• BACKGROUND
    • Medial unicompartmental knee arthroplasty (MUKA) has become an established treatment option for medial compartment osteoarthritis. While advancements in materials and robotic-assisted surgery have improved outcomes, concerns about long-term survivorship persist. This systematic review and meta-analysis assess failure rates of MUKA based on implant design, follow-up periods, and surgical techniques.
  • MATERIALS AND METHODS
    • A systematic review and meta-analysis were conducted following the Preferred Reporting Items for Systematic Reviews and Meta-Analyses (PRISMA) guidelines and registered on PROSPERO (ID CRD42023479247). Literature searches in PubMed, Cochrane, MEDLINE, and EMBASE included studies from 2016 to 2024. Inclusion criteria were English-language studies reporting MUKA survivorship and failure rates, with a minimum cohort of 20 patients, specifying implant type and surgical technique. Data extraction and analysis were performed by three independent reviewers.

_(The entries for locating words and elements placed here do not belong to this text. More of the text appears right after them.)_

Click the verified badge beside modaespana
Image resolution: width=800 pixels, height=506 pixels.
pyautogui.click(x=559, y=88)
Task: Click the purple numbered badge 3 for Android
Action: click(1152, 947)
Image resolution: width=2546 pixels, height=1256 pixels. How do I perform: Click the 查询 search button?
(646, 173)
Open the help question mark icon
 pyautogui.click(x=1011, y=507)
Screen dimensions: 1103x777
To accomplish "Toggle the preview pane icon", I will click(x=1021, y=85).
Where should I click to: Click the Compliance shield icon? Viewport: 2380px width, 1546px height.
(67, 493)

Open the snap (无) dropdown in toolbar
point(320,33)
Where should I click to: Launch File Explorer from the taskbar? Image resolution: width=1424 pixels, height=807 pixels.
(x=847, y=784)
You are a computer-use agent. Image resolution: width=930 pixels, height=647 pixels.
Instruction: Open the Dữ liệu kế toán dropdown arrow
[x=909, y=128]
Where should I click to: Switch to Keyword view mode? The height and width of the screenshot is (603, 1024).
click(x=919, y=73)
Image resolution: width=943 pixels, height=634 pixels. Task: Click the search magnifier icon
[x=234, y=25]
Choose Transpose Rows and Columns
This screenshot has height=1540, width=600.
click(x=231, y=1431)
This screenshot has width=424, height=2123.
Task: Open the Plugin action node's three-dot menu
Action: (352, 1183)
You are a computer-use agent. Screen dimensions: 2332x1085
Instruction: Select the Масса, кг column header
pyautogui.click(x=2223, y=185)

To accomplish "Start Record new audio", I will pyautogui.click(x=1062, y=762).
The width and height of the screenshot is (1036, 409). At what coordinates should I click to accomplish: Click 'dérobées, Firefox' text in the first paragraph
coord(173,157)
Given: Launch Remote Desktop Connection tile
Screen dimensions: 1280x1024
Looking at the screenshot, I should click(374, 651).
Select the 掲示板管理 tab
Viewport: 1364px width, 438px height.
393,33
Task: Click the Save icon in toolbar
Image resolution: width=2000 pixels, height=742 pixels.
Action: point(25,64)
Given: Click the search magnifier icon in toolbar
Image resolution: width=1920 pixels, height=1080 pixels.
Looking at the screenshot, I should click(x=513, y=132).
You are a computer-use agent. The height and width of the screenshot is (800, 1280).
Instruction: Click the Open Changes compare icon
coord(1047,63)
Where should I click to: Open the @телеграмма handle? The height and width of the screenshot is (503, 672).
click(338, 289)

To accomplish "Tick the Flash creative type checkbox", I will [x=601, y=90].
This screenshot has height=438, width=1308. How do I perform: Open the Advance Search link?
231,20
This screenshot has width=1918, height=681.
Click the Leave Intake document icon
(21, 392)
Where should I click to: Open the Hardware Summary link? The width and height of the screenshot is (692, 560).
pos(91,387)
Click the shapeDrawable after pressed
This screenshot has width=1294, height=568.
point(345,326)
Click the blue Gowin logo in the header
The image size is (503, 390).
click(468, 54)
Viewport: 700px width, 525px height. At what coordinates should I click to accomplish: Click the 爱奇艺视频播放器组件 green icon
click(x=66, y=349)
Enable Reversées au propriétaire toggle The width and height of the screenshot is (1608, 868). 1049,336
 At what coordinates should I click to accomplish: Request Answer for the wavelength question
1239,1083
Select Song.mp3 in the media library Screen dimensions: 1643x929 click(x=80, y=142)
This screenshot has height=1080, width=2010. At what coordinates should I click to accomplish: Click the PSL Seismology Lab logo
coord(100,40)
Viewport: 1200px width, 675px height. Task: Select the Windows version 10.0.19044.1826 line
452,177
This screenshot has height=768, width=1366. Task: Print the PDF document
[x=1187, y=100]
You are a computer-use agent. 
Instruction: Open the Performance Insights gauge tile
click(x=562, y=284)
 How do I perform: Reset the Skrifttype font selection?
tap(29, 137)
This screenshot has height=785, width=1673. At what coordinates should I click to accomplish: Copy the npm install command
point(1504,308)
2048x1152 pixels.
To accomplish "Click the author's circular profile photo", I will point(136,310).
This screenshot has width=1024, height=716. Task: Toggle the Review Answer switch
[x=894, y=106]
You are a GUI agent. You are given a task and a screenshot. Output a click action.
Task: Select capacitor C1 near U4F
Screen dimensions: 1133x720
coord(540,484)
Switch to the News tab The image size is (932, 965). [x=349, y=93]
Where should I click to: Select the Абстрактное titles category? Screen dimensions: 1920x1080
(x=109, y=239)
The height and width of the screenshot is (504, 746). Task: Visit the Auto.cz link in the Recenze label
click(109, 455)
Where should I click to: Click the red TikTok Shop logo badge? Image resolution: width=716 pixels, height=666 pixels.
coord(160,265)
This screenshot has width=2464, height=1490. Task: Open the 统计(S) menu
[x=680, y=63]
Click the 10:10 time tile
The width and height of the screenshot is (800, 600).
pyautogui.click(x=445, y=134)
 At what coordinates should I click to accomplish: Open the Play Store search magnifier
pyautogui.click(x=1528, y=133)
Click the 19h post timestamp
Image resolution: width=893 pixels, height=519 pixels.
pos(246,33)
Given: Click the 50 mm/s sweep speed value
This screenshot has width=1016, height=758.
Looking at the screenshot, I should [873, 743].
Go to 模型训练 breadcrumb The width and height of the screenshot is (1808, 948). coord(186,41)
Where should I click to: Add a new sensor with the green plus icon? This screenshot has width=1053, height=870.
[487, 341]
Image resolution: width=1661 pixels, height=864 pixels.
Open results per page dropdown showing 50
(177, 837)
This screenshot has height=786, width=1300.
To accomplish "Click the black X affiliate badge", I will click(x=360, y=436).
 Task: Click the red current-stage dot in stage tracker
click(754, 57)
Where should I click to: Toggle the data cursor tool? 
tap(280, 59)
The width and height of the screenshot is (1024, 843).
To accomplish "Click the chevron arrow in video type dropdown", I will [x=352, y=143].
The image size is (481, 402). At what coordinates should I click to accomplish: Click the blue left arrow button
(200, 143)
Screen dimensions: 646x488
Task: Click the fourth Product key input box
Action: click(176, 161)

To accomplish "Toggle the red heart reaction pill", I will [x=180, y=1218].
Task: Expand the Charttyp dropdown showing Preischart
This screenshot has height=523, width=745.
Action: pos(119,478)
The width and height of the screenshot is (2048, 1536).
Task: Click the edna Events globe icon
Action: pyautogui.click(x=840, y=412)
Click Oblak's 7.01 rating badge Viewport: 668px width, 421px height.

Statistical analyses used the Mantel-Haenszel method and random-effects models.
  • RESULTS
    • From 159 articles, failure rates across 114,088 knees were 2.7% (95% CI [confidence interval] 2.1 to 3.3). Failure rates were 6.3% for fixed bearing all-poly (FB A-P), 1.3% for fixed bearing metal-backed (FB M-B), and 3.0% for mobile bearing metal-backed (MB M-B). Significant differences were noted between FB A-P and both FB M-B (P = 0.004) and MB M-B (P = 0.007), but not between FB M-B and MB M-B (P = 0.12). By follow-up duration, failure rates were 0.4% for < five years, 4.1% for five to 10 years, and 8.3% for > 10 years. Robotic techniques had significantly lower failure rates than standard techniques (1.2 versus 2.91%, P = 0.001).
  • CONCLUSION
    • This meta-analysis demonstrates that advanced implant designs improve outcomes for medial UKA, while robotic techniques further enhance results. However, variability in survivorship definition, follow-up duration, and lack of differentiation between cemented and uncemented implants remain limitations. Future studies should explore long-term outcomes, refine implant choices, and optimize surgical approaches to enhance MUKA survivorship.